Your 16-year-old who cracked it in 48 hours? That kid's smart. Maybe that's worth addressing differently than an app.
Same boat—dropped $180 on Circle last year and my 13-year-old had it disabled within a week; now we just talk openly about screen time instead of playing cat-and-mouse, works way better.
I hear the frustration, but I'm actually gonna push back here. We've been using Bark for almost two years now and it's genuinely caught stuff I'm glad we knew about.
That said — and this is the real talk — Bark isn't a babysitter. It's a tool. The reason it worked for us is because we don't treat it like a magic solution that replaces actually talking to our kids.
My 13-year-old definitely knows it's there. We're not hiding it. When Bark flagged some concerning stuff last year, it started a real conversation instead of us just grounding him blindly. That's the actual value.
What I think you're hitting on is that if your kids are motivated enough and tech-savvy enough, yeah, they'll find workarounds — especially at 16. That's kind of the point though? At 16, we've shifted away from "block everything" to "we're monitoring, we trust you, and we talk about what you're doing online." Bark is still useful for that trust-and-verify approach.

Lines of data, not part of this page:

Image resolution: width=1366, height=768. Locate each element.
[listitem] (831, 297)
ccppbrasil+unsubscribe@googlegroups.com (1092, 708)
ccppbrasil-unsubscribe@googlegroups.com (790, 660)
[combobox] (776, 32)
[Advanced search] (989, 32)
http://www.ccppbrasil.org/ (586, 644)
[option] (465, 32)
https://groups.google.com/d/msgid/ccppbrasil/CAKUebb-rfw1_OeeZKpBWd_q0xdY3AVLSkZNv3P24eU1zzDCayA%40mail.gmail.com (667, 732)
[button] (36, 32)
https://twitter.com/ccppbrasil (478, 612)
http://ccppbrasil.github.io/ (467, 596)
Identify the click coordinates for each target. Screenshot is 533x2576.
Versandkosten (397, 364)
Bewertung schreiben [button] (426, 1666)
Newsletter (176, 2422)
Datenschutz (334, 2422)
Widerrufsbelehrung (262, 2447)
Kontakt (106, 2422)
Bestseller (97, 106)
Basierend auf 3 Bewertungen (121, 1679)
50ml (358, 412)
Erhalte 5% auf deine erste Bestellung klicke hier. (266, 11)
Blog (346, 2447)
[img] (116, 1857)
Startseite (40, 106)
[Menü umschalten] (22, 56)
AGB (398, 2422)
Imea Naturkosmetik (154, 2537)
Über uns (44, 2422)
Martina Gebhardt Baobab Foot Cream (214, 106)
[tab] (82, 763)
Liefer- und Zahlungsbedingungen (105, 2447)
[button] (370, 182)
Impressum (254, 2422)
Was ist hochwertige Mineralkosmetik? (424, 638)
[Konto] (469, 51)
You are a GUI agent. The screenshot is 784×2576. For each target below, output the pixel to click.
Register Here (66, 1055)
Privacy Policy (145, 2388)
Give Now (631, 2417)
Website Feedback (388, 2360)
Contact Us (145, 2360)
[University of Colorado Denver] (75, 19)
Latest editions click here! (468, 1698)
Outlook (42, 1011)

The burner phone thing though? That's a different conversation you probably need to have directly. Not a Bark problem.
I think the real issue is people expecting these apps to replace parenting, not that the apps themselves don't work. They're designed to help you catch problems earlier, not to make your kids unable to access anything. If your kids are actively deceiving you with multiple devices, that's bigger than which app you buy.
We ditched Bark after two months and honestly just started having actual conversations instead — turns out my 13-year-old was way more honest when I wasn't secretly monitoring her than when she knew I was trying to catch her.